中国の雲南洞窟は世界遺産登録の仏像を保護するため3Dプリント技術でフルサイズのレプリカを作成

中国山西省大同市の西、武周山の南の麓に位置する「雲岡石窟(Yungang Grottoes Art Gallery)」は、世界遺産に登録された3体の古代仏像のフルサイズ(10メートル1体、6メートル2体)の3Dプリントレプリカを製作し、施設内で展示を開始した。

1500年の歴史を持つ雲岡石窟には、約1kmに渡る敷地内に250以上の洞窟があり、約51,000もの彫像物が存在する。
ユネスコ世界遺産にも登録されている砂岩崖に刻まれた仏像の一部であるこの彫像物は、1,500年の長きに渡る自然風化や大気汚染により劣化し、現在その保存に関する大きな問題を抱えている。

これらの課題を解決するための手段として、中国・浙江大学、雲岡石窟(Yungang Grottoes Research Institute)、Qingdao Publishing Group(青島出版グループ)の研究チームは、3Dプリント技術による彫像物のレプリカ製作を開始した。

研究チームは最初に、10,000枚以上の彫像写真を撮影。撮影された写真を元に正確な3Dモデルを作成し、現場で採取された砂石をベースとした材料を利用して約6カ月掛けて842個の部品を3Dプリント。
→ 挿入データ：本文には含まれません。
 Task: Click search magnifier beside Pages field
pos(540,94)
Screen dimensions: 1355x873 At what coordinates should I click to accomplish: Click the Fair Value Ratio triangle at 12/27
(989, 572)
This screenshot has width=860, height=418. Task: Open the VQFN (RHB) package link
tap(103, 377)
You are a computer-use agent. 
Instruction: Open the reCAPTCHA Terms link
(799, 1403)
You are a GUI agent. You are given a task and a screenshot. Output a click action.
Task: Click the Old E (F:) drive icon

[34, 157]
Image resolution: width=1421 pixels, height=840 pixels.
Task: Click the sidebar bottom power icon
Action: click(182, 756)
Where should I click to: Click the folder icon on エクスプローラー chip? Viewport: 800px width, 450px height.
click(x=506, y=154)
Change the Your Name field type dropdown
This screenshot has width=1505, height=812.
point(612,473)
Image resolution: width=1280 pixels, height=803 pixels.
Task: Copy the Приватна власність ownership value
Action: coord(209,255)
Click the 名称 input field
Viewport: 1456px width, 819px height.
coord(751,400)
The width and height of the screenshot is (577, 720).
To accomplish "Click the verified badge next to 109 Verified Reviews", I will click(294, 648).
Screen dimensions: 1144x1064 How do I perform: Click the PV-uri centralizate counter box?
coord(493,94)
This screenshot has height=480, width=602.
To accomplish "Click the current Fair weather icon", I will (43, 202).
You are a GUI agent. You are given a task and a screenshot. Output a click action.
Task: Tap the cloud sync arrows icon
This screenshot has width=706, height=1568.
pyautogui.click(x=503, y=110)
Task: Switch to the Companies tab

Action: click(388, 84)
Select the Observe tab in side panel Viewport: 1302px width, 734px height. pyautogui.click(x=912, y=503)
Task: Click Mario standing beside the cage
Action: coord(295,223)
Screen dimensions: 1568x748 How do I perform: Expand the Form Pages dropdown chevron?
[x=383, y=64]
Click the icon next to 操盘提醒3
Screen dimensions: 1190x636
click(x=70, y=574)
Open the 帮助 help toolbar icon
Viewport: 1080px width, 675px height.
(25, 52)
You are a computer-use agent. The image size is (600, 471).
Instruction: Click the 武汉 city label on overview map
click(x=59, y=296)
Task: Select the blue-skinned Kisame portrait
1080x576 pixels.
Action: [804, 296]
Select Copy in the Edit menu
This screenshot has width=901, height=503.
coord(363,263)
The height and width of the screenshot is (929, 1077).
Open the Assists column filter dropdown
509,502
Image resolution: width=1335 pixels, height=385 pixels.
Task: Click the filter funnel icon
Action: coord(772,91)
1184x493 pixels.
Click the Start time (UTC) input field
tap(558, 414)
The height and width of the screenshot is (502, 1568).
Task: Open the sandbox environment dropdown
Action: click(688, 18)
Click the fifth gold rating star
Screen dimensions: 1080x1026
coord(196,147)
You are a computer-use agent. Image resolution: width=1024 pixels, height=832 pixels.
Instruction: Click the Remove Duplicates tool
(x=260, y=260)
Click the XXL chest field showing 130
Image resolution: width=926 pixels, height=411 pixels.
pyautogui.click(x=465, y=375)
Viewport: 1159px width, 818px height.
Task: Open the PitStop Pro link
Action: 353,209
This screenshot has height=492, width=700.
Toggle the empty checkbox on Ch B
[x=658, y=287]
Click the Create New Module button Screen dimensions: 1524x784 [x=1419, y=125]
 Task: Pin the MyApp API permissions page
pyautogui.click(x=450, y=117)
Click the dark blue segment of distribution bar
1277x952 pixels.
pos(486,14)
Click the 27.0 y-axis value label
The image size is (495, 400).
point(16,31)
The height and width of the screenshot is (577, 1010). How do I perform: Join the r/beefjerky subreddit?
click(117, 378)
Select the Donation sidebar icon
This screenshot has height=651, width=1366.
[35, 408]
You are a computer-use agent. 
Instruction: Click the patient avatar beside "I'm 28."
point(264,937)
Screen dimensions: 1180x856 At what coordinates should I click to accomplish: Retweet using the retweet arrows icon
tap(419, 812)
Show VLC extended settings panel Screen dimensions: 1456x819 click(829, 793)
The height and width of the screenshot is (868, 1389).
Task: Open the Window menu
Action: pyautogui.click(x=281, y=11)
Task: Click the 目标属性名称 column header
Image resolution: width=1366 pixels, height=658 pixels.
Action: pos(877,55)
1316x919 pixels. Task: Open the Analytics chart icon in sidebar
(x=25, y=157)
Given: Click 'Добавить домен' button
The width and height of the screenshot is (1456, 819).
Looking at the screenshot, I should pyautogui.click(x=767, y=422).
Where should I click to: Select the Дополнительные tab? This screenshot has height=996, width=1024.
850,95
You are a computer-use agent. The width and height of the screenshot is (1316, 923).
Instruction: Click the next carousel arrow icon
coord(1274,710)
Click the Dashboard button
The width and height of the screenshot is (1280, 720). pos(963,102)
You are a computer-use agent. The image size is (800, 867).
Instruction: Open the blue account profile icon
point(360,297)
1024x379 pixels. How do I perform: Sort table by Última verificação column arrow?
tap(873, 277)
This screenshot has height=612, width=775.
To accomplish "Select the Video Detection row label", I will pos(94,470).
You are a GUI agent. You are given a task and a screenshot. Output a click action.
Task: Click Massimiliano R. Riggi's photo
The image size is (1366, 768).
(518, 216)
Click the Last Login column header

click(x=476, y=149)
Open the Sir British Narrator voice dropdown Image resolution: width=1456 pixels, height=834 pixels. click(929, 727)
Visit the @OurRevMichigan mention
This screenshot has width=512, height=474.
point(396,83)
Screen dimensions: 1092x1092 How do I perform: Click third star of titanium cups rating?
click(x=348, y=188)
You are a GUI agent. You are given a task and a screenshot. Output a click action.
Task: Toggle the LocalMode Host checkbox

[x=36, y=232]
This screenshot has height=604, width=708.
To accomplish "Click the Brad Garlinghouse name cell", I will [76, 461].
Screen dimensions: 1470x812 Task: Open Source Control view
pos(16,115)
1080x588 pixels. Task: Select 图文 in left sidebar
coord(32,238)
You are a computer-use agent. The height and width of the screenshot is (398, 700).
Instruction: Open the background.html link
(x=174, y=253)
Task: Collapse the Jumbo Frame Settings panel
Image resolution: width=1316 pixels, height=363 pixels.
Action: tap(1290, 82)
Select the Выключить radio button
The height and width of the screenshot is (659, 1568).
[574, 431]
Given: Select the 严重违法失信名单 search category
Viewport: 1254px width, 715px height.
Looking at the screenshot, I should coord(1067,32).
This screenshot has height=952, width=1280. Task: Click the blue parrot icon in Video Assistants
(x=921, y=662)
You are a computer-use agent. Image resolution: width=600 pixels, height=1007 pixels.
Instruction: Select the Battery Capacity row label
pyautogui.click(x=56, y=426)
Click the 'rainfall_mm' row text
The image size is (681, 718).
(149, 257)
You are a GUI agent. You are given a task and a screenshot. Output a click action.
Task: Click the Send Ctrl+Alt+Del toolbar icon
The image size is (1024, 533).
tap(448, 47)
3Dプリントされた分割部材を組み立て、リアルスケールの仏像レプリカを組み上げた。

組立てられた3Dプリントレプリカは、下地塗装された後、リアルな彫像に仕上げるため、特別に開発された黄色砂岩テクスチャーを有するスプレー塗料を使用し、専門のアーティスト等によって仕上げ加工された。

こうして完成した3つ(10メートル1体、6メートル2体)の仏像は、現在Yungang Grottoes Art Galleryに展示されている。

3D技術を利用した遺産保護活動
中国によるこの取り組みは、自然風化から遺産を守るための取り組みとなるが、以前の記事「ISILに破壊された歴史的建造物を3Dプリント技術で再現」でも伝えたように、テロ組織による古代遺跡の破壊など、貴重な文化遺産が危険に晒されている地域も存在する。このような狂気的な破壊行為から遺産を守るためにも、3D技術は今後さらに大きな役割を担うようになるでしょう。